Dose Conversion to Felodipine from Other Dihydropyridine Calcium Channel Blockers

Brittani Parks, PharmD Candidate

            One challenge of a preferred drug list is safely and effectively converting patients to the preferred agent.  Limited data exists to guide the dose conversion between calcium channel blockers. 

Nifedipine to Felodipine

            One study1 has examined a conversion from immediate-release nifedipine to felodipine.   The method of conversion is described in Table 1 below.
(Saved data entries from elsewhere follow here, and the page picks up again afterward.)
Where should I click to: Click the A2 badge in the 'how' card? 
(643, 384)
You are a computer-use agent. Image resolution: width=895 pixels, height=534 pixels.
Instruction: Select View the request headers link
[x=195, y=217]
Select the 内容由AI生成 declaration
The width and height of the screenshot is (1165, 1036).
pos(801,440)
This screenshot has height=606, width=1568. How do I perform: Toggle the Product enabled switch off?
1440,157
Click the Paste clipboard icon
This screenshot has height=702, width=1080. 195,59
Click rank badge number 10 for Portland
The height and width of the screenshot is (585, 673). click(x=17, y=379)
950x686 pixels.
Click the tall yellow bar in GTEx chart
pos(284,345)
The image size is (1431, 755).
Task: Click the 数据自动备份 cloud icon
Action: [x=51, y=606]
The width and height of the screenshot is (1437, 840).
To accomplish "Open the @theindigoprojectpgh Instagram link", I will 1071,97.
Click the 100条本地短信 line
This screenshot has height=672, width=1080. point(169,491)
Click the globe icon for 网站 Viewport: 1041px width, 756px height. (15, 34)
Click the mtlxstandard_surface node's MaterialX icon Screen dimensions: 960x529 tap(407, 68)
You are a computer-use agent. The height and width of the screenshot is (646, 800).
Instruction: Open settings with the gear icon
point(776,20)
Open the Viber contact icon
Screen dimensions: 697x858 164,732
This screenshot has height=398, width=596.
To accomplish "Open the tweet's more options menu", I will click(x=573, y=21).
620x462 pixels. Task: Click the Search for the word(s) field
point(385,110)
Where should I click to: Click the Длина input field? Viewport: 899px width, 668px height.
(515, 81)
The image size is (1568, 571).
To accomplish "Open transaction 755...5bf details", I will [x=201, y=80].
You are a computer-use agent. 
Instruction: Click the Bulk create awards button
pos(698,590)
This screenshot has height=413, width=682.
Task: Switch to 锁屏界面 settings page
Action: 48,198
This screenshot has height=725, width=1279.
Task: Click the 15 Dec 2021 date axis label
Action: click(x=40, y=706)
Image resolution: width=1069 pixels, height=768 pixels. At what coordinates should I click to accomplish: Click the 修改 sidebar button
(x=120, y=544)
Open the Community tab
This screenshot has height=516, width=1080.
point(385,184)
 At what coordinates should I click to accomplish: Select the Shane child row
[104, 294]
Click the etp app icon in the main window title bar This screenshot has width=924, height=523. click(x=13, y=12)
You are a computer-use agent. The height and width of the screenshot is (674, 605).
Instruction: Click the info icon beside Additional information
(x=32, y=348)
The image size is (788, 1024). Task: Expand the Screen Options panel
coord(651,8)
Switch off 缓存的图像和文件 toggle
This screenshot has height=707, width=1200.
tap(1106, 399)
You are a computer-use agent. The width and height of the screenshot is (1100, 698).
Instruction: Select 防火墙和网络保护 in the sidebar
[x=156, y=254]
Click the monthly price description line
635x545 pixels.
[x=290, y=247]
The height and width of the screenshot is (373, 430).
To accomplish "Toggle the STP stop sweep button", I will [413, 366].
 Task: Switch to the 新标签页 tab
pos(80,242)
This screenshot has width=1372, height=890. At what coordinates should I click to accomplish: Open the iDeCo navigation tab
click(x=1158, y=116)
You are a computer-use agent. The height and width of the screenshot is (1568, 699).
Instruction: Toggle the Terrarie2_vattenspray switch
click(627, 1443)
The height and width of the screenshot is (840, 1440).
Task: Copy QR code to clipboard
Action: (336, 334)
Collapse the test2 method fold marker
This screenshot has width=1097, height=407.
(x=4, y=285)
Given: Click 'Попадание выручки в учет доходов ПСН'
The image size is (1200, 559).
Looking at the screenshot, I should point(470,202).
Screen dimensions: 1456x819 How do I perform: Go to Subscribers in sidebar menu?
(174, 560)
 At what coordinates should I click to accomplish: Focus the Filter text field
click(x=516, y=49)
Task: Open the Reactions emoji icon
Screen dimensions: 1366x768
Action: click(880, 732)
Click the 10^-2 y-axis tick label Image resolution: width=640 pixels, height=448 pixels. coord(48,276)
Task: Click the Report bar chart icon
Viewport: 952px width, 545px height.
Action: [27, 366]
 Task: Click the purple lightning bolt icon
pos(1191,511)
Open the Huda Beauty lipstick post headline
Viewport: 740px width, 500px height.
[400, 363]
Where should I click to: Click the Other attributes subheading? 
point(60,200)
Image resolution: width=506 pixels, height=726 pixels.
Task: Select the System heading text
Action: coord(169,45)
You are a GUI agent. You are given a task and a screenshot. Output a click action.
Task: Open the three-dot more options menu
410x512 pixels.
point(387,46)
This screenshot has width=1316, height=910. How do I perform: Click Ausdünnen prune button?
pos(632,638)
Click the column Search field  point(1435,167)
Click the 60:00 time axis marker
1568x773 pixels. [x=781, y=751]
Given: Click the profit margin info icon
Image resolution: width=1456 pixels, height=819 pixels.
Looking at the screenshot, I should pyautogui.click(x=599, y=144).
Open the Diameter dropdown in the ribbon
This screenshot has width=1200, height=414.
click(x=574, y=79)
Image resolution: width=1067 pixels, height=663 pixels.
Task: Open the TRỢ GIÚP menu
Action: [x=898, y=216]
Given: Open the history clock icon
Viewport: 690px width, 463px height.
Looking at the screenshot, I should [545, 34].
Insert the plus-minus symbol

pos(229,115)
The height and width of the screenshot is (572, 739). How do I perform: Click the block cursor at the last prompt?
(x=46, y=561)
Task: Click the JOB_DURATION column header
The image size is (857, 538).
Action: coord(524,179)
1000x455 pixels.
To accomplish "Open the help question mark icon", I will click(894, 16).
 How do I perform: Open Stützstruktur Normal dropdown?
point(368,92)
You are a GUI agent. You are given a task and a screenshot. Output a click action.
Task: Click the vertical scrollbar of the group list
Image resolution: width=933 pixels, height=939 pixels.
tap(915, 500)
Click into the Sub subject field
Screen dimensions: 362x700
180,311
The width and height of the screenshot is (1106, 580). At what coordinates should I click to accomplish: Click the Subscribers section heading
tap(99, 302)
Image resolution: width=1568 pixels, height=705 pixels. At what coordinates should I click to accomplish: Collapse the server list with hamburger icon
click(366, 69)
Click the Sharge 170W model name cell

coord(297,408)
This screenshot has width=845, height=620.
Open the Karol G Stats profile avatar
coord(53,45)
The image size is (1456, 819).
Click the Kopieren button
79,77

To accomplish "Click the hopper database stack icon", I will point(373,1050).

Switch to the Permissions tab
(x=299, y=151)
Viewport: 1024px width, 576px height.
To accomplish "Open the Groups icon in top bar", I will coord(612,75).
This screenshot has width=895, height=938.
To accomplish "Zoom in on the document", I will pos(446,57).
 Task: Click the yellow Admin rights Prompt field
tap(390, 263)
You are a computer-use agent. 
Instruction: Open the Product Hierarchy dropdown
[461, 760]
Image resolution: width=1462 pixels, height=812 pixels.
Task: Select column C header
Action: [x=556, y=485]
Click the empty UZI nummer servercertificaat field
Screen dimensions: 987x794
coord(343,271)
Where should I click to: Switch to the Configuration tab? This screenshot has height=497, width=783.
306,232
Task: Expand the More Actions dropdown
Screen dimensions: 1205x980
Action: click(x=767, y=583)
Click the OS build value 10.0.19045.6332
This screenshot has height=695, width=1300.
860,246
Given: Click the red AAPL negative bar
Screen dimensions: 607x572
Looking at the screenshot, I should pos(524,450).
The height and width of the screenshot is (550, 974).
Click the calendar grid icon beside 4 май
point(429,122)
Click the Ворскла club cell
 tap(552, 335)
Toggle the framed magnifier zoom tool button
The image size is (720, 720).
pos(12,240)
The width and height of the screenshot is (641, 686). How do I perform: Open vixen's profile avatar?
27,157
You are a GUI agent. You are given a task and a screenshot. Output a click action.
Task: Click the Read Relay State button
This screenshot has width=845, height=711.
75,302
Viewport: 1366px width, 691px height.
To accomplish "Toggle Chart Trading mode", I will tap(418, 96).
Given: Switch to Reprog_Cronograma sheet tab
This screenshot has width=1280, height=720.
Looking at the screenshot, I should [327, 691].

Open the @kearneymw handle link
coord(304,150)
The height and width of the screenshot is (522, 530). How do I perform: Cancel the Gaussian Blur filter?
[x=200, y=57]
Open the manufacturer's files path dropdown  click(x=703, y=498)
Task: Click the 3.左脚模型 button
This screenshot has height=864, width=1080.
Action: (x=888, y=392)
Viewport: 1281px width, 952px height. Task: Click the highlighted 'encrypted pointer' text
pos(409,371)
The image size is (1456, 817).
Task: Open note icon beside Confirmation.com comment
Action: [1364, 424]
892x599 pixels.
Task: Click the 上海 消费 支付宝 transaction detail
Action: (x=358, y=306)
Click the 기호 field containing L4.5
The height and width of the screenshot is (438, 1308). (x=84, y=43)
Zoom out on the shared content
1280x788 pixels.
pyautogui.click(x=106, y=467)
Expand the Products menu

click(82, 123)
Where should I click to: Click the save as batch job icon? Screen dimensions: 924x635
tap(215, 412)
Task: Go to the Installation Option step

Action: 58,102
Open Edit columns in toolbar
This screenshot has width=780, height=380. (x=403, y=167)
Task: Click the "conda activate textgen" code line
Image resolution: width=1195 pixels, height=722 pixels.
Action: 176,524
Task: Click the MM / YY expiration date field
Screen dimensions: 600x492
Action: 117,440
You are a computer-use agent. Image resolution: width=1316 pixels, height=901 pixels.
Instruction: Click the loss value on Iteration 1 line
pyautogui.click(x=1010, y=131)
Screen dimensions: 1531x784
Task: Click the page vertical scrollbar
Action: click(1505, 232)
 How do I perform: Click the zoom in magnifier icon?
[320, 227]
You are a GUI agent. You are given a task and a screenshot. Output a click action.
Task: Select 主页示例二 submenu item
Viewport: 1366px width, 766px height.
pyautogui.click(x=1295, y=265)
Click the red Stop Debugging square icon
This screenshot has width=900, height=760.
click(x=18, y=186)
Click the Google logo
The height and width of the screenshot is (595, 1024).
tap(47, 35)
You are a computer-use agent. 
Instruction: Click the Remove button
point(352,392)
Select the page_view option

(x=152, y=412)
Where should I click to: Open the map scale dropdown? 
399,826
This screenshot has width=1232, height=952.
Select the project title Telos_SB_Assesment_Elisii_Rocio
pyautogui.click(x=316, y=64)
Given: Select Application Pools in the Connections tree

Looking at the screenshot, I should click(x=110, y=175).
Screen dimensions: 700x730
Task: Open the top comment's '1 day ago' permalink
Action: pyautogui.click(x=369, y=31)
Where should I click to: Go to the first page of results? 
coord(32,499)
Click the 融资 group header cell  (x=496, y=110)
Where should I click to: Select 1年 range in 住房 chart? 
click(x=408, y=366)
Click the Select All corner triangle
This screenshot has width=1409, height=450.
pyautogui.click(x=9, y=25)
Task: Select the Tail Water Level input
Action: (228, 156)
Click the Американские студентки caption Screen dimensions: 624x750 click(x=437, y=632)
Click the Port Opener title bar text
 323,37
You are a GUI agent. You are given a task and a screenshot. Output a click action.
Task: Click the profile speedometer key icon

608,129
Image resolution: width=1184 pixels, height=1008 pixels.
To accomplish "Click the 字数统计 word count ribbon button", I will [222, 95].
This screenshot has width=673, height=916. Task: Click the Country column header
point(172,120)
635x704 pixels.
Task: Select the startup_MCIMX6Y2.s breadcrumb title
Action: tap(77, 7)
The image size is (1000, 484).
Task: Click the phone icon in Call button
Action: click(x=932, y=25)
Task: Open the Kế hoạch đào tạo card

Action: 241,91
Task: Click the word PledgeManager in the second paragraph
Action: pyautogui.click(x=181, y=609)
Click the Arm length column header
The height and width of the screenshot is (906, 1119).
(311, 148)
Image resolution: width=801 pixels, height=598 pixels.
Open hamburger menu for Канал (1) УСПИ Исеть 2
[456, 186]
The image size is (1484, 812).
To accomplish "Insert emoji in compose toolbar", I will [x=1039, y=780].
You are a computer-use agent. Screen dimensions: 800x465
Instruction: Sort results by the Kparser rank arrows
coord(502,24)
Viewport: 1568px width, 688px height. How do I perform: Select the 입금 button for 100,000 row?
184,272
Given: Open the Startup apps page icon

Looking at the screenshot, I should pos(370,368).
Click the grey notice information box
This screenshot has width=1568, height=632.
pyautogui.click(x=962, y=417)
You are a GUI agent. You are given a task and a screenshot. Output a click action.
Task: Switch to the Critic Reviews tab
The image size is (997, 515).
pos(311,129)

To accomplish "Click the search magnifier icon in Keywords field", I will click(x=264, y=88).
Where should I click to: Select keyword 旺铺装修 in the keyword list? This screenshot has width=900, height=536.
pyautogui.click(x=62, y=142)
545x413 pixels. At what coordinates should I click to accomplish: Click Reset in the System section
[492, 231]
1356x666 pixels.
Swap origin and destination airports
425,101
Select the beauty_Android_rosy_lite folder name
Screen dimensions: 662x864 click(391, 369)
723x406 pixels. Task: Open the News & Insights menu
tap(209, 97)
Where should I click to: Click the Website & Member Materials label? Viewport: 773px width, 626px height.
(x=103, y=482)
Table 1.  Dose conversion between nifedipine and felodipine.Adapted from 1

Nifedipine dose (mg/day)

Equivalent felodipine dose (mg/day)

30

5

60

5-10

80-120

10

 

This conversion illustrates that clinical judgment is still important when converting from one agent to another.  For example, patients taking 60 mg/day of nifedipine can be converted to either 5 or 10 mg/day.  The focus of this study was not the safety and efficacy during the transition.

Amlodipine to Felodipine

            More studies have looked at the conversion of amlodipine to felodipine with differing results.  In all studies, the initial transition was made using an identical dose of felodipine to that of amlodipine.2-5  However, at the conclusion of three of the trials, the average felodipine dose was statistically higher after titration for efficacy.2-4   After conversion to felodipine, two studies showed an inferior control of hypertension based on blood pressure2 or a statistical increase in additional cardiovascular medications.3  Regardless, converting between equal doses of these agents appears to be a reasonable starting place.

Conclusion

            The conversions to felodipine discussed are guidelines for the initial transition.  Although these agents are in the dihydropyridine structural class of calcium channel blockers, pharmacologic and pharmacokinetic differences in the agents exist, so an individual may not necessarily respond identically to the agents.  Because the published results of conversion to felodipine vary, the conversion should be approached on a patient-by-patient basis.

References

 

1.       Kaplan RC, Psaty BM, Kriesel D, Heckbert SR, Smith NL, Gillett C, Golston AG.  Replacing short-acting nifedipine with alternative medications at a large health maintenance organization.  Am J Hypertens 1998;11:471-477.

 

2.       Blivin SJ, Pippins J, Annis LG, Lyons F.  A comparative analysis of amlodipine and felodipine in a military outpatient population:  efficacy, outcomes, and cost considerations.  Mil Med 2003;168:530-535.

 

3.      Oatis GM, Stowers AD.  Conversion from amlodipine to felodipine ER:  did the change fulfill expectations?  Formulary 2000;35:435-442.

 

4.       Manzo BA, Matalka MS, Ravnan SL.  Evaluation of a therapeutic conversion from amlodipine to felodipine.  Pharmacotherapy 2003;23(11):1508-1512.

 

5.      Walters J, Noel H, Folstad J, Kapadia V, White CM.  Prospective evaluation of the therapeutic interchange of felodipine ER for amlodipine in patients with hypertension.  Hosp Pharm 2000;35:48-51.